En une fraction de seconde, la jeune fille remarqua les tatouages sur leurs joues, leurs fronts et leurs mentons. Sans pourtant savoir que ceux-ci les rattachaient au dangereux gang colombien des jinetes del Apocalipsis, elle déglutit devant l’inquiétante sauvagerie qui émanait de leur apparence. À côté d’eux, le Boss avait presque l’air civilisé, il s’en fallait de peu qu’il la rassure malgré elle.
Pétrifiée, elle contemplait cette confrontation silencieuse.
— Maddalena, va t’assurer que mes amis soient parfaitement satisfaits de leur visite ici, en notre belle ville, ordonna froidement le maitre des lieux à son amante.
La sublime rousse tourna un visage effaré vers le demi-masque qui avait prononcé ces paroles, assommée aussi bien par la sentence qui venait de tomber que par le ton indifférent sur lequel elle avait été prononcée.

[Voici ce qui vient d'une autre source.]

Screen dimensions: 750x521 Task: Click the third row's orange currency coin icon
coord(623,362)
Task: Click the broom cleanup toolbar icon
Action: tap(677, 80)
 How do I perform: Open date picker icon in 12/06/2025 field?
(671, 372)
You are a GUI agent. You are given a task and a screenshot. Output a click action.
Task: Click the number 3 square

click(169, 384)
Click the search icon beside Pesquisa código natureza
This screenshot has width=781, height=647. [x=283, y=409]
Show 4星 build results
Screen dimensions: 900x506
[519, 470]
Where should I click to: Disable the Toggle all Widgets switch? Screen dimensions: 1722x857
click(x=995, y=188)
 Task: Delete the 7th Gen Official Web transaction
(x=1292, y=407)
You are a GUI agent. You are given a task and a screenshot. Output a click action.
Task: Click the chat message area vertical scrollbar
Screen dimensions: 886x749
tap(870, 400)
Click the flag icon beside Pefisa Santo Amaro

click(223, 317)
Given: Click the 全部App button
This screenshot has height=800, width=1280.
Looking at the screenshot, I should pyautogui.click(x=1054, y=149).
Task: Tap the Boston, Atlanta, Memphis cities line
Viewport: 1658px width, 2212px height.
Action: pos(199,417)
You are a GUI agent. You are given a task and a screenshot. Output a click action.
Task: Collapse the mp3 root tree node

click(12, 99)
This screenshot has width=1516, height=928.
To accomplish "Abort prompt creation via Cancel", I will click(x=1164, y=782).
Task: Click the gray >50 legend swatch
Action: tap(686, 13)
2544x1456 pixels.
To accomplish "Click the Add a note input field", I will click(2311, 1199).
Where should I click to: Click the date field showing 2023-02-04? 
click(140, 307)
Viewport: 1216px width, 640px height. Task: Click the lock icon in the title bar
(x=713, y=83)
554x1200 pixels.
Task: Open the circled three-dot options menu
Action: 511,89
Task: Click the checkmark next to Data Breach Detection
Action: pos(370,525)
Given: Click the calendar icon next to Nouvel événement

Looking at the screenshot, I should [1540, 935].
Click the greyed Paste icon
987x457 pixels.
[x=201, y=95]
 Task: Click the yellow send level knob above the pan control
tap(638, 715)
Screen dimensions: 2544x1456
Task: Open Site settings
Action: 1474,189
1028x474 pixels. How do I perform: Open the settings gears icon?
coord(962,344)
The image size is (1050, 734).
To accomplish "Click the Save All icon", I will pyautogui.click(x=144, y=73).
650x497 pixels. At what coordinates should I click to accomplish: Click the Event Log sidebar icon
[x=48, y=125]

Incrédule, elle scruta désespérément les trous noirs qui laissaient entrevoir un éclat sombre, comme si elle s’attendait à ce que quelque chose vienne démentir sa soudaine disgrâce.
Un court moment de flottement s’écoula au terme duquel le parrain se tourna ostensiblement vers les yeux bleus éperdus de la prostituée. Celle-ci tressaillit ostensiblement, et après s’être levée péniblement, se dirigea vers les Colombiens d’un pas lent, comme si elle se dirigeait vers l’échafaud. Son teint à la carnation pâle blêmissait jusqu’à faire craindre qu’elle ne perde connaissance, mais de cela, le Boss n’en avait cure. Elle prit place à quelque distance des hôtes du jour, croisant les jambes et s’entourant de ses bras fébriles.
Cette vision de désespoir déchirait le cœur de Flavia, qui se souvenait de ce qu’elle lui devait.
— Petite chienne, viens ici, intima le Boss, sans plus s’occuper de son ancienne compagne. Désormais, c’est toi qui me serviras. Tu t’es bien pavanée l’autre jour, mais maintenant tu vas retrouver la place qui est la tienne, à mes pieds. Ma chienne donne des conférences en littérature latine, figurez-vous, déclara-t-il à l’attention de ses invités, alors que Flavia prenait la place laissée vacante par la favorite déchue.
Ouvre la bouche, ordonna-t-il en empoignant ses cheveux, de manière à ce qu’elle le regarde droit dans les yeux.
Flavia s’exécuta, stupéfaite de cet ordre abscons. Horrifiée, elle le vit se pencher vers elle et sentit s’infiltrer entre ses lèvres béantes une grosse goutte de salive visqueuse. Un haut-le-cœur la prit, sous les yeux attentifs du Boss, incandescents dans l’ombre du loup blanc.
Un éclair de lucidité lui permit de comprendre qu’il la testait, il mettait à l’épreuve son obéissance et aucun écart ne serait toléré devant les féroces Colombiens.
Se faisant violence, elle déglutit, baissant la tête en signe de soumission.
— C’est bien, c’est ainsi que doit se comporter une chienne, approuva le mafieux. Ne crois pas que tu auras les mêmes privilèges que Maddalena. Parce que tu n’es pas aussi décorative qu’elle, et ce malgré son âge, tu t’en doutes bien. Je sens que je vais bien m’amuser avec toi, tu as prouvé ton endurance, et tu es résiliente. On va voir jusqu’à quel point.
Il leva la main vers ses gardes du corps et claqua des doigts.
— Giorgio, Andrea, amenez de quoi la rendre plus décorative ! Et toi, Maddalena, au travail ! rugit-il sourdement.
Immédiatement, Flavia, épouvantée, entendit des pas se rapprocher d’elle par-derrière, ponctués d’un cliquètement terrifiant.